Identify all lines in the listing that include the word "node", and copy them out.

[[ Supplied entries open ]]

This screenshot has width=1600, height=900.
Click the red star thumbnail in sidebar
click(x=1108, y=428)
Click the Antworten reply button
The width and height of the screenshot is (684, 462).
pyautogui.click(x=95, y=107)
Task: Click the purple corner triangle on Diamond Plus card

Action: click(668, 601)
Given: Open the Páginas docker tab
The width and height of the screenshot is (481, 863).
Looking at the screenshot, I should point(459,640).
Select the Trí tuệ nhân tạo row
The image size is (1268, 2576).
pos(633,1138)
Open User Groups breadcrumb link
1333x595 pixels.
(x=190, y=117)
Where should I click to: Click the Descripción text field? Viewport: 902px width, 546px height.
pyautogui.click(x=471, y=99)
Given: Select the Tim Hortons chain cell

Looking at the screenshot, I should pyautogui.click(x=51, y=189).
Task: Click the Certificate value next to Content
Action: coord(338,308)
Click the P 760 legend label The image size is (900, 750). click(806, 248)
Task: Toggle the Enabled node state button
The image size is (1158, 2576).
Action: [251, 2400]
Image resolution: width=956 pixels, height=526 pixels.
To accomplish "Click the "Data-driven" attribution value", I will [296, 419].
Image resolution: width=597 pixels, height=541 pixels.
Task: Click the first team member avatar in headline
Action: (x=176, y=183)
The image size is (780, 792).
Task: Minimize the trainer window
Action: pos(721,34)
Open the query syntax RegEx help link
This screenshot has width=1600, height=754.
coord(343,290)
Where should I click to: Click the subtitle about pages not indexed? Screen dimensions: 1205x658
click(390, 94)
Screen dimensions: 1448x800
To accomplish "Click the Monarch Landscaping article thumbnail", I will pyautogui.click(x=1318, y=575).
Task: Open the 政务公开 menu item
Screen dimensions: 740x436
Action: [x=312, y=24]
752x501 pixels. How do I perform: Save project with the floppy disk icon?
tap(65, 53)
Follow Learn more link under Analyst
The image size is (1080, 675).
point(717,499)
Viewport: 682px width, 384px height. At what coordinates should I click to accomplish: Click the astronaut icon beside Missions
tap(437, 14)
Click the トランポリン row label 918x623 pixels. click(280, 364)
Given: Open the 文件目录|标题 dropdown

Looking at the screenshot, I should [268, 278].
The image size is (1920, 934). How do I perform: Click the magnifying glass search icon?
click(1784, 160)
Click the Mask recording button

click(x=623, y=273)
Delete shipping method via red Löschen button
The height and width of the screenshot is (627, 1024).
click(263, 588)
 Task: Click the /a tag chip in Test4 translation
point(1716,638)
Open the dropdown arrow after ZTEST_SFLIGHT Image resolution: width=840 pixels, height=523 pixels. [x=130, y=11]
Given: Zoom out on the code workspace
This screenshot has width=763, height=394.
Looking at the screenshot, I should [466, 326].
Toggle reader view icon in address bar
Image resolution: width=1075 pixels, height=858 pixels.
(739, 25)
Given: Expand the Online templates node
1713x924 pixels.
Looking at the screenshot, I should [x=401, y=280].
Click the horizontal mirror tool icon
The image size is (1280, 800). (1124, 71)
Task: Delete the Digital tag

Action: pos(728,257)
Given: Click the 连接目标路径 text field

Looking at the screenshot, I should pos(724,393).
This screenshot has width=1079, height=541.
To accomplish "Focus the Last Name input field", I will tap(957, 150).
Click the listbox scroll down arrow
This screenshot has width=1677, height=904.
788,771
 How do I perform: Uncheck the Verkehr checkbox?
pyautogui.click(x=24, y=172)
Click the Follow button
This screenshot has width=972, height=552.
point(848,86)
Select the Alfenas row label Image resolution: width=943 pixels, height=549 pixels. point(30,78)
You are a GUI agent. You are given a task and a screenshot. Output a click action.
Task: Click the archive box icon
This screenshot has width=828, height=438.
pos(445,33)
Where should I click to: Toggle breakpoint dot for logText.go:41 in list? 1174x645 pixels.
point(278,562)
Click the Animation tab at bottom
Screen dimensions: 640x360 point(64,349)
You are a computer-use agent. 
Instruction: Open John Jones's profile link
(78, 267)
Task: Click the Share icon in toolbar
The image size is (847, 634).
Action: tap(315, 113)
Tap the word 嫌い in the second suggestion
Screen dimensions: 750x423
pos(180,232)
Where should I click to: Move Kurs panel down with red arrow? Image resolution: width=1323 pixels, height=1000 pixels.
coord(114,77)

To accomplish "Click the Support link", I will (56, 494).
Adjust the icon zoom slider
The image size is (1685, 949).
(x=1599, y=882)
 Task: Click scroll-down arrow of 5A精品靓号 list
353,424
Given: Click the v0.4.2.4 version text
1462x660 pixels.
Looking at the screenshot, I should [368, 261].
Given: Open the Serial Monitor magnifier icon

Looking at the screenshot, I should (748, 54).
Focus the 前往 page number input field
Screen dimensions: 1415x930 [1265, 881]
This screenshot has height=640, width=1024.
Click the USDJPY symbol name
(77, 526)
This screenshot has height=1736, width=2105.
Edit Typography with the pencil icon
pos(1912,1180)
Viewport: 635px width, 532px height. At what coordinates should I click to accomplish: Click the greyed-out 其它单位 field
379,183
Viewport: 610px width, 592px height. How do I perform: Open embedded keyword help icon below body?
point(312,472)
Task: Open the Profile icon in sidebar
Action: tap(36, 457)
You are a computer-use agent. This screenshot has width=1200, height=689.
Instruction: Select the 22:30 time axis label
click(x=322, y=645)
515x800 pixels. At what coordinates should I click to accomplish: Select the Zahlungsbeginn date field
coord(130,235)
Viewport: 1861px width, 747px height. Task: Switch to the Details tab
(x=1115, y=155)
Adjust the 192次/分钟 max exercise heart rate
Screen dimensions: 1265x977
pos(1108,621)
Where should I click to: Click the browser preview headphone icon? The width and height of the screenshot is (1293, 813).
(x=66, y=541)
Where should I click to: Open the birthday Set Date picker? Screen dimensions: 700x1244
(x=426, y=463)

[[ Supplied entries closed ]]

→ **Answer to this task**
Task: Toggle the Enabled node state button
Given: Expand the Online templates node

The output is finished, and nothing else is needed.